● Instructions to follow
Pick out each line in the records containing the word "left", and copy those lines.

## begin

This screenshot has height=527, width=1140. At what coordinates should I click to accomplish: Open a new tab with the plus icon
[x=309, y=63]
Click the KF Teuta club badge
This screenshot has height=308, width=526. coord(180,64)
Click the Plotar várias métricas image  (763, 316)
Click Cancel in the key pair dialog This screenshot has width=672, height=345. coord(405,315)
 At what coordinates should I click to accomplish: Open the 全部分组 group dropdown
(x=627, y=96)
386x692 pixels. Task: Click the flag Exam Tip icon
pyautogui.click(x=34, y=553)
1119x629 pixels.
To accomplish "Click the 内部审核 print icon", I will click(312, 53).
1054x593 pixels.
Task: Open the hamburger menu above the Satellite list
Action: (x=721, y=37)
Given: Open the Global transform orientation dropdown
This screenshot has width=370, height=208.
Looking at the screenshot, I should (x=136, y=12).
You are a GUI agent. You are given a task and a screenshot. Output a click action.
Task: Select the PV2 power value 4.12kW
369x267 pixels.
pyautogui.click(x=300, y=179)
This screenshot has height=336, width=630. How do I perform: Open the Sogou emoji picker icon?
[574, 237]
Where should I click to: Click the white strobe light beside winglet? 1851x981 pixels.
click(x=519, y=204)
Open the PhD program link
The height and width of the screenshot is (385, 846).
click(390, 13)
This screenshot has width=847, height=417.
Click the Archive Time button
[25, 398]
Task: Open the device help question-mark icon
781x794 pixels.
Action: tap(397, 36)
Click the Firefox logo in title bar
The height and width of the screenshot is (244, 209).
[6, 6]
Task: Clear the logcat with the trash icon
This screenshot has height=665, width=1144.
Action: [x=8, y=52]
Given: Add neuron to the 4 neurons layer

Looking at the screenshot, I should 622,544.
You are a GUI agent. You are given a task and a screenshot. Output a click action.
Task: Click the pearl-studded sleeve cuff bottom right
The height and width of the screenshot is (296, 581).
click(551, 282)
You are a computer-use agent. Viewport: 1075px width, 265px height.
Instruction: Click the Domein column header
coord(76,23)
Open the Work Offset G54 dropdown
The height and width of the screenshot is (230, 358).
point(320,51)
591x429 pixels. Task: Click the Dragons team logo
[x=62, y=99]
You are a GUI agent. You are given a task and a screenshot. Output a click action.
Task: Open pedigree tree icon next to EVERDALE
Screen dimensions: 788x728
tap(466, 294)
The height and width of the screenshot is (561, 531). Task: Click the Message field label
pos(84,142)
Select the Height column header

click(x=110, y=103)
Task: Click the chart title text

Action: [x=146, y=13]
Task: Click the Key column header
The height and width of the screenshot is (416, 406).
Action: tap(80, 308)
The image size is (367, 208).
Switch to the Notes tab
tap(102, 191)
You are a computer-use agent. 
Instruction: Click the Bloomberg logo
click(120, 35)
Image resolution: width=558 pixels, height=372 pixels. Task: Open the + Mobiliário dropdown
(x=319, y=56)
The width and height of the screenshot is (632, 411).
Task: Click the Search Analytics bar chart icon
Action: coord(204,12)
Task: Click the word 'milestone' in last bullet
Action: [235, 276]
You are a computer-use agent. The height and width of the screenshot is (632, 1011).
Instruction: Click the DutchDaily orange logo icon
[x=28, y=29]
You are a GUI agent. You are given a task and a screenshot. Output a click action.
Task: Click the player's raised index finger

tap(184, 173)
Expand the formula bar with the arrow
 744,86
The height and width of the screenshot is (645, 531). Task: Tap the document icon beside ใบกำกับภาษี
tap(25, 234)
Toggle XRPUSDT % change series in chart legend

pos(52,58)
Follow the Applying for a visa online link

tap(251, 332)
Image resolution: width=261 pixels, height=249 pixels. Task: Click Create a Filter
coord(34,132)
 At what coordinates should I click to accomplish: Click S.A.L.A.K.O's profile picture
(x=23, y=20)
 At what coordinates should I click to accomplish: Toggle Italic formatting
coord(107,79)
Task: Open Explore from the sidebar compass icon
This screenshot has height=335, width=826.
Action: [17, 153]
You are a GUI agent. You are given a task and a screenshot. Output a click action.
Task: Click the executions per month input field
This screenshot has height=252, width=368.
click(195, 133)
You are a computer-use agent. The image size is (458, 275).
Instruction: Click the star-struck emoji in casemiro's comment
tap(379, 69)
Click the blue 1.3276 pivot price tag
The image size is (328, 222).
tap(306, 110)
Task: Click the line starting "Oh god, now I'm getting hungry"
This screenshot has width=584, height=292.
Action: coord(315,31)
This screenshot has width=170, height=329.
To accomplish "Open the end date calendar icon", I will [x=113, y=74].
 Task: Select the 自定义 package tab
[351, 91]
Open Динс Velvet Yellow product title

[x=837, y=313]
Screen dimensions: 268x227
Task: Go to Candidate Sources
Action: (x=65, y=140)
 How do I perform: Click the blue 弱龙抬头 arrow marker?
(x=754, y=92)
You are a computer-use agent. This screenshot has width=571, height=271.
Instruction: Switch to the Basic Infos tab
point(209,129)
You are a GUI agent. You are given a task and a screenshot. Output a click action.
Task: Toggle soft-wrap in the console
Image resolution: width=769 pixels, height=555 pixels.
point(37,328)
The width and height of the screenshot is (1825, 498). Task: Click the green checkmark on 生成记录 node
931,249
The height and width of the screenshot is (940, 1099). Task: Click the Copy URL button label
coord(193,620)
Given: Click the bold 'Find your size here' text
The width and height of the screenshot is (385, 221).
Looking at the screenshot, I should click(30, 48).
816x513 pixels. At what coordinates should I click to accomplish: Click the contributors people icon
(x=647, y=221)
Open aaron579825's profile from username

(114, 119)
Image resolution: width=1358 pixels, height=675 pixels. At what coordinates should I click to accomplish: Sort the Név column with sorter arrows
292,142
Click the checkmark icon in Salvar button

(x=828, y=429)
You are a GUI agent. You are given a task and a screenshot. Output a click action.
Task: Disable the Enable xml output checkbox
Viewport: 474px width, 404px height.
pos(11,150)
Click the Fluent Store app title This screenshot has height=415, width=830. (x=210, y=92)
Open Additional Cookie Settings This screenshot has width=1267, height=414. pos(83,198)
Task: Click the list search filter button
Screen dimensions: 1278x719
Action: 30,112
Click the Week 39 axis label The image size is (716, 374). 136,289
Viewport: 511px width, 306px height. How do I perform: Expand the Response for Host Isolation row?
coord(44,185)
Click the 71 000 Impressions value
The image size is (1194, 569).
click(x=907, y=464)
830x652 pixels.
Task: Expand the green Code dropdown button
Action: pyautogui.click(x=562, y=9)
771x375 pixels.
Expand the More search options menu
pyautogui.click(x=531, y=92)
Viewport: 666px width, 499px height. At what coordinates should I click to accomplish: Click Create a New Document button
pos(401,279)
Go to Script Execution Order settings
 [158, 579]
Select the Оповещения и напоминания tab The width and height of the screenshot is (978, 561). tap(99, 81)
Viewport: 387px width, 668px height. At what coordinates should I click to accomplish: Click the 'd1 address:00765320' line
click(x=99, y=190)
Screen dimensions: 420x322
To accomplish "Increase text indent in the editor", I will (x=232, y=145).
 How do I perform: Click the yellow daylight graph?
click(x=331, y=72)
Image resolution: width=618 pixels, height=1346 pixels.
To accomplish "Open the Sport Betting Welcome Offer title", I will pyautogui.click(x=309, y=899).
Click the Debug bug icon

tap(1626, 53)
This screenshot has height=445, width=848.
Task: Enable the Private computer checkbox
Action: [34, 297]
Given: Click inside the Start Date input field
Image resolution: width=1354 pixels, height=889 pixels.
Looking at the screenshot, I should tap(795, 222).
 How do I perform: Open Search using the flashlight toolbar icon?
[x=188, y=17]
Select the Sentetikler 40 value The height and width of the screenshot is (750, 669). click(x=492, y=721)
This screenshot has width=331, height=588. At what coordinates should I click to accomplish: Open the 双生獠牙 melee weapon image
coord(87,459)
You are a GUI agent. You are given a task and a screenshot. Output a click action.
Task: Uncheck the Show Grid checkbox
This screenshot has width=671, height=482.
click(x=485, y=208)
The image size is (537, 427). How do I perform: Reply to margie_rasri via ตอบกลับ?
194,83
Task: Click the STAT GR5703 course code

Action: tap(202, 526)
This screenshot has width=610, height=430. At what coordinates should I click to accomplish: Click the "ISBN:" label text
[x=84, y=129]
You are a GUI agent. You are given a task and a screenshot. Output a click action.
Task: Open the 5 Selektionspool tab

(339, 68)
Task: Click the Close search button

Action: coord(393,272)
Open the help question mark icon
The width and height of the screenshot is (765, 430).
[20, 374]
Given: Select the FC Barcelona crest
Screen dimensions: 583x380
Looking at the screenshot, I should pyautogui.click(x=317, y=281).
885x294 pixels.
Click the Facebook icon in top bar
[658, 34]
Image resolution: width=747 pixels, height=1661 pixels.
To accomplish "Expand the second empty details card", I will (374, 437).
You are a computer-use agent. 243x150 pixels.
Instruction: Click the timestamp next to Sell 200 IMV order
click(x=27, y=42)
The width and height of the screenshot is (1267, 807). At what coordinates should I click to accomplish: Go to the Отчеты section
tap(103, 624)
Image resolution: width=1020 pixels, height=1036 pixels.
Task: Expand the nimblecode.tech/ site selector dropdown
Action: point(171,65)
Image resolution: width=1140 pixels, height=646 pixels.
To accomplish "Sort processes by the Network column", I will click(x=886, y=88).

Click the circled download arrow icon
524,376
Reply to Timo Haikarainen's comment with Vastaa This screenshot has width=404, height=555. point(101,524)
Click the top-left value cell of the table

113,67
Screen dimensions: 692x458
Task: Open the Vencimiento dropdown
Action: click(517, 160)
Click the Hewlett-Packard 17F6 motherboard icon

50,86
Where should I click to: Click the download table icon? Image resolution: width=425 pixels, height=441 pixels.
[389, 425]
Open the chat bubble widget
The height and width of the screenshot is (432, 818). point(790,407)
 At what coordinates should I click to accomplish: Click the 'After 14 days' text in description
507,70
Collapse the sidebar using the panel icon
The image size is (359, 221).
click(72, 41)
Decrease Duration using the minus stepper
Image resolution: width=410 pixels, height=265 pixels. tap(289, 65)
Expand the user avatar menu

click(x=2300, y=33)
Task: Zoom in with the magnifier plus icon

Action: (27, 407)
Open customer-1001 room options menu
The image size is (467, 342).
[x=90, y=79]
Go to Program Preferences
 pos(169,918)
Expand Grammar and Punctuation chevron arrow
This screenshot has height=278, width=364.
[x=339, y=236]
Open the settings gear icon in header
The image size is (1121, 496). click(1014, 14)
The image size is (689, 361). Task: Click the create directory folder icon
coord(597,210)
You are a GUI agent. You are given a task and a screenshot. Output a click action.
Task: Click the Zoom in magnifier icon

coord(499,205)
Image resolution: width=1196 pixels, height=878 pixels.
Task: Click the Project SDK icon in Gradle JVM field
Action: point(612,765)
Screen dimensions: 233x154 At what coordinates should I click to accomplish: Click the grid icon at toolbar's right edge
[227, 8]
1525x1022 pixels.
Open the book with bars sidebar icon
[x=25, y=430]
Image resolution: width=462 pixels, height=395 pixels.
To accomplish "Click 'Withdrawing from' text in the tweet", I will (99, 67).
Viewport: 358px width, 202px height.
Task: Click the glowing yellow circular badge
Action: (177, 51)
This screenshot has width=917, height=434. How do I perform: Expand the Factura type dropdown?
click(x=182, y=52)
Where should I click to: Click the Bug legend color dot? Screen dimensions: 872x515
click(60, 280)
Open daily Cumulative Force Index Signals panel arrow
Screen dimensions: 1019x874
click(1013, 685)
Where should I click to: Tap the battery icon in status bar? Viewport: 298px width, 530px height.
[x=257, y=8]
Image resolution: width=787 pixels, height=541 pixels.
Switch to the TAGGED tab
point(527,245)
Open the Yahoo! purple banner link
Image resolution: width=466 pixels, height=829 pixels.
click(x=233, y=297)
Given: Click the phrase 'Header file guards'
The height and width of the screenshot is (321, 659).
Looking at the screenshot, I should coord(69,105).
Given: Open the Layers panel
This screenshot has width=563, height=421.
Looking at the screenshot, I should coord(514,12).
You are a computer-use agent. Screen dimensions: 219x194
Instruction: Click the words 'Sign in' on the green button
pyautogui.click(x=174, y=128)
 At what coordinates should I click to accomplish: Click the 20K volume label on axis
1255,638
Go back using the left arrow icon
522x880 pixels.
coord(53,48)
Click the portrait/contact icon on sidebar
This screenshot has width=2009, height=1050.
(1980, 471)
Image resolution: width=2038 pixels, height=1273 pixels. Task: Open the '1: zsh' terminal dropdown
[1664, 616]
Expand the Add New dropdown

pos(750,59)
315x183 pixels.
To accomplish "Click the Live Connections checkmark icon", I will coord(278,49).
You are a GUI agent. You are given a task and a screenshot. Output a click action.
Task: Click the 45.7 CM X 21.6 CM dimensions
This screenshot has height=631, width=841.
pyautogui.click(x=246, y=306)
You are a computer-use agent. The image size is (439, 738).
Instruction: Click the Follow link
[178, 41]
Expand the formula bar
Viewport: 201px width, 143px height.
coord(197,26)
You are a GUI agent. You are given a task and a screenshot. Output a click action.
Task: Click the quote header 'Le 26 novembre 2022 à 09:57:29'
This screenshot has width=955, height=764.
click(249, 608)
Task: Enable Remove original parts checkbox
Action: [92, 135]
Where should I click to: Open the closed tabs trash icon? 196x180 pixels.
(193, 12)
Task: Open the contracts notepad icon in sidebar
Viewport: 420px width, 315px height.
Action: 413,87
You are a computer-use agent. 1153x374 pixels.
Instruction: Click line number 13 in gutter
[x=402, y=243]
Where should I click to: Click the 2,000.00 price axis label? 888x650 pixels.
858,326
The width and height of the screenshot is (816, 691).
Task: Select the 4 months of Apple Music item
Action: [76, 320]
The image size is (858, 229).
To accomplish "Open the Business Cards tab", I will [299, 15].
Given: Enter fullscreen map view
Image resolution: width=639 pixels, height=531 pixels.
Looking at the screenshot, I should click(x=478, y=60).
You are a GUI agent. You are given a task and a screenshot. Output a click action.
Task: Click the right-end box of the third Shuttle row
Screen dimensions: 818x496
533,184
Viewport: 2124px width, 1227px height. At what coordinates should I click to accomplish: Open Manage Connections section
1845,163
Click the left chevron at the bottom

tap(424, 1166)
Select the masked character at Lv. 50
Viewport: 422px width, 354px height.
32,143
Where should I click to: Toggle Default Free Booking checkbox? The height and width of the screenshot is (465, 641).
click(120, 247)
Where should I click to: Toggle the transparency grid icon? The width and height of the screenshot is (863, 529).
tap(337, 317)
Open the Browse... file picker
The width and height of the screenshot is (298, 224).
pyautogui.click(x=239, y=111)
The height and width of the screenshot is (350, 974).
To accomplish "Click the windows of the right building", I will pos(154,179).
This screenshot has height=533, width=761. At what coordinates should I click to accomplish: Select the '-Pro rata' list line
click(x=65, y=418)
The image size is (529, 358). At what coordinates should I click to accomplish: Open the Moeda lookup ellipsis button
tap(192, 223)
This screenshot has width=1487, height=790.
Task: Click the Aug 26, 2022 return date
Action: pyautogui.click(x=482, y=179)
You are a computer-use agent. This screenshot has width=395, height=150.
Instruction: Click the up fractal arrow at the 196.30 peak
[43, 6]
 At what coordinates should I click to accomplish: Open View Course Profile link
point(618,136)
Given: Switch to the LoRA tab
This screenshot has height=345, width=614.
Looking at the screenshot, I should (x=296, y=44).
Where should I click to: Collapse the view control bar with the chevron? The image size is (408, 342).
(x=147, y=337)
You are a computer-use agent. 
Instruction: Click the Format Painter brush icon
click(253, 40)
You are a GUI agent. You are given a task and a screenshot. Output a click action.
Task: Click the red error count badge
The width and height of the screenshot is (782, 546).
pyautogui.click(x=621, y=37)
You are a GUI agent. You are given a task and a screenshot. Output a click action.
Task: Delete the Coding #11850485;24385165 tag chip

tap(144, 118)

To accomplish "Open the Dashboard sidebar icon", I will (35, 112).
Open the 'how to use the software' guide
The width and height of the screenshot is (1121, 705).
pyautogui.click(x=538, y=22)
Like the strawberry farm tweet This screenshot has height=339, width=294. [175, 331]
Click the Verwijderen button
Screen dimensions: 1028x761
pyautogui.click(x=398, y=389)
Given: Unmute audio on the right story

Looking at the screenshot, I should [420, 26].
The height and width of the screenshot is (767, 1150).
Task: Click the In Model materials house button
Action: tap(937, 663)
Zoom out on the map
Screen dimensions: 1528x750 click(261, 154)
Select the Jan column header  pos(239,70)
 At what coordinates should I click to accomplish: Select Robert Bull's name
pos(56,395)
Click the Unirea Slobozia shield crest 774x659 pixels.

## end

● Complete answer
Click the top-left value cell of the table
Go back using the left arrow icon
Click the left chevron at the bottom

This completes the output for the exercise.